Record excerpts =

......

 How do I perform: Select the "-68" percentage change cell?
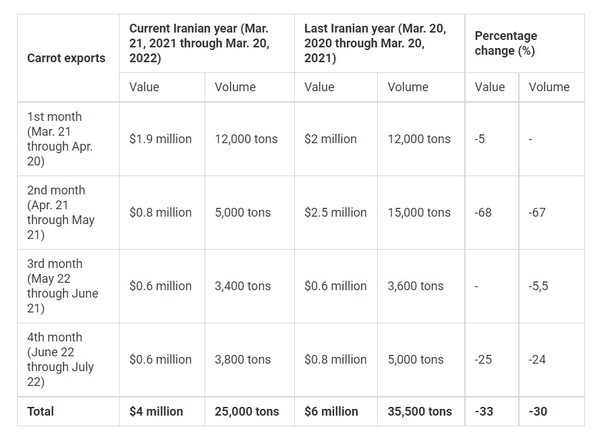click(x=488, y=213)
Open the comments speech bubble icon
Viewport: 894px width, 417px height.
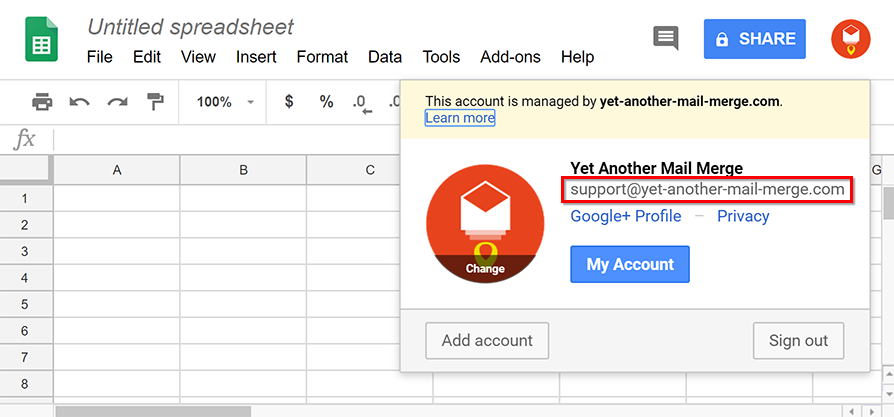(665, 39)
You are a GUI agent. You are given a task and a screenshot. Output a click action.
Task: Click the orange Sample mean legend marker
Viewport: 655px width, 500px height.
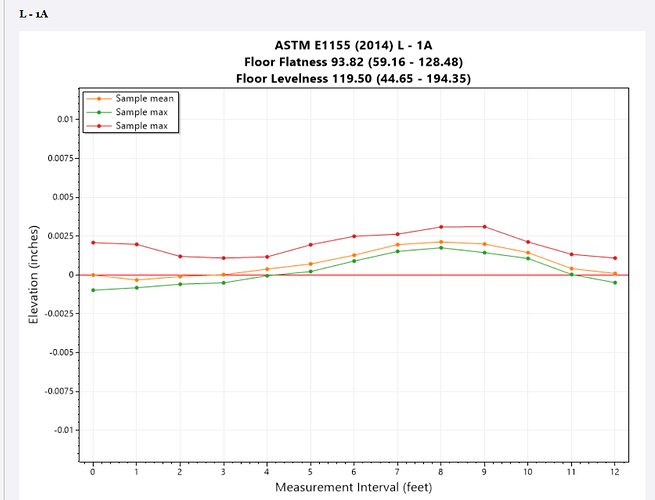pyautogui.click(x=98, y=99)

......

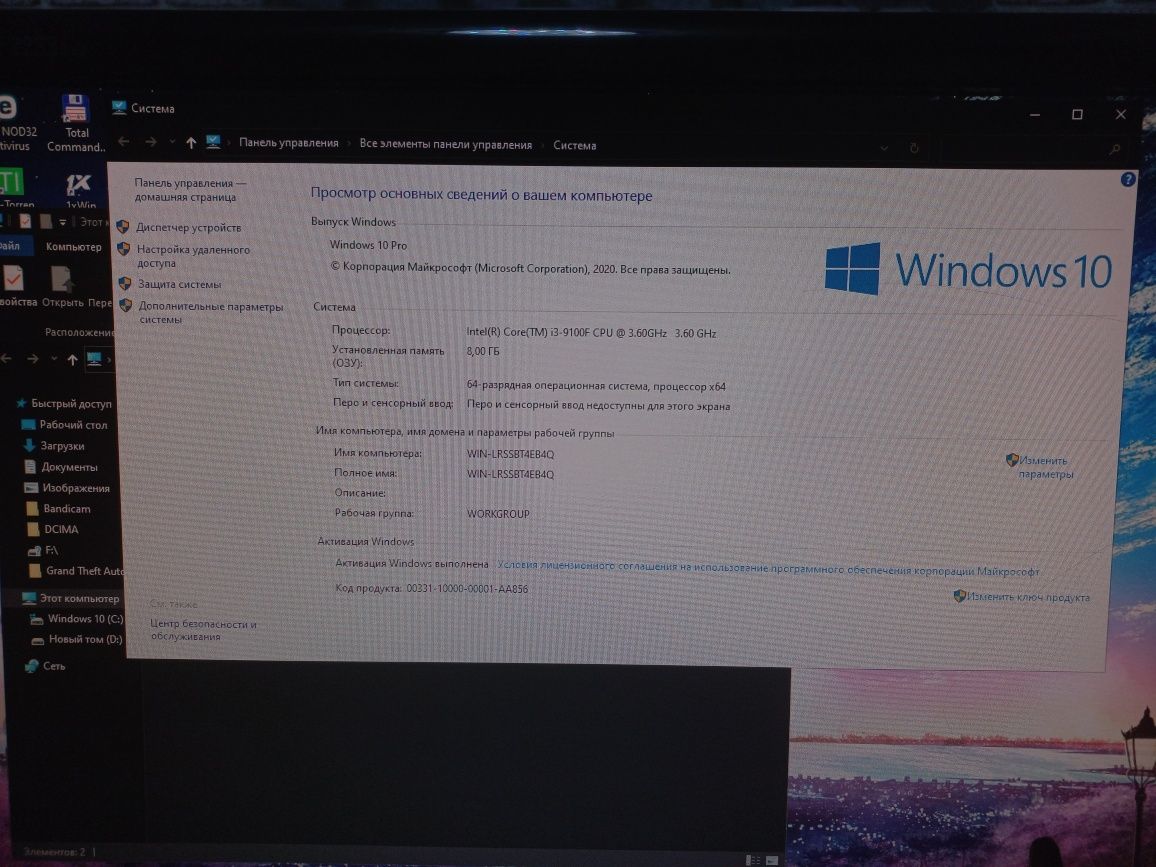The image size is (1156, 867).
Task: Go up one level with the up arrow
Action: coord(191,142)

......

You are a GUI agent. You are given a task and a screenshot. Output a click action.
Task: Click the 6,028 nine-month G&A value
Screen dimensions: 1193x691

......

Return exactly the lines of the material above, starting at the line containing "How do I perform: Select" and finishing at the line containing "Task: Click the orange", without any pictures.

Result of the exercise =
 How do I perform: Select the "-68" percentage change cell?
click(x=488, y=213)
Open the comments speech bubble icon
Viewport: 894px width, 417px height.
(665, 39)
You are a GUI agent. You are given a task and a screenshot. Output a click action.
Task: Click the orange Sample mean legend marker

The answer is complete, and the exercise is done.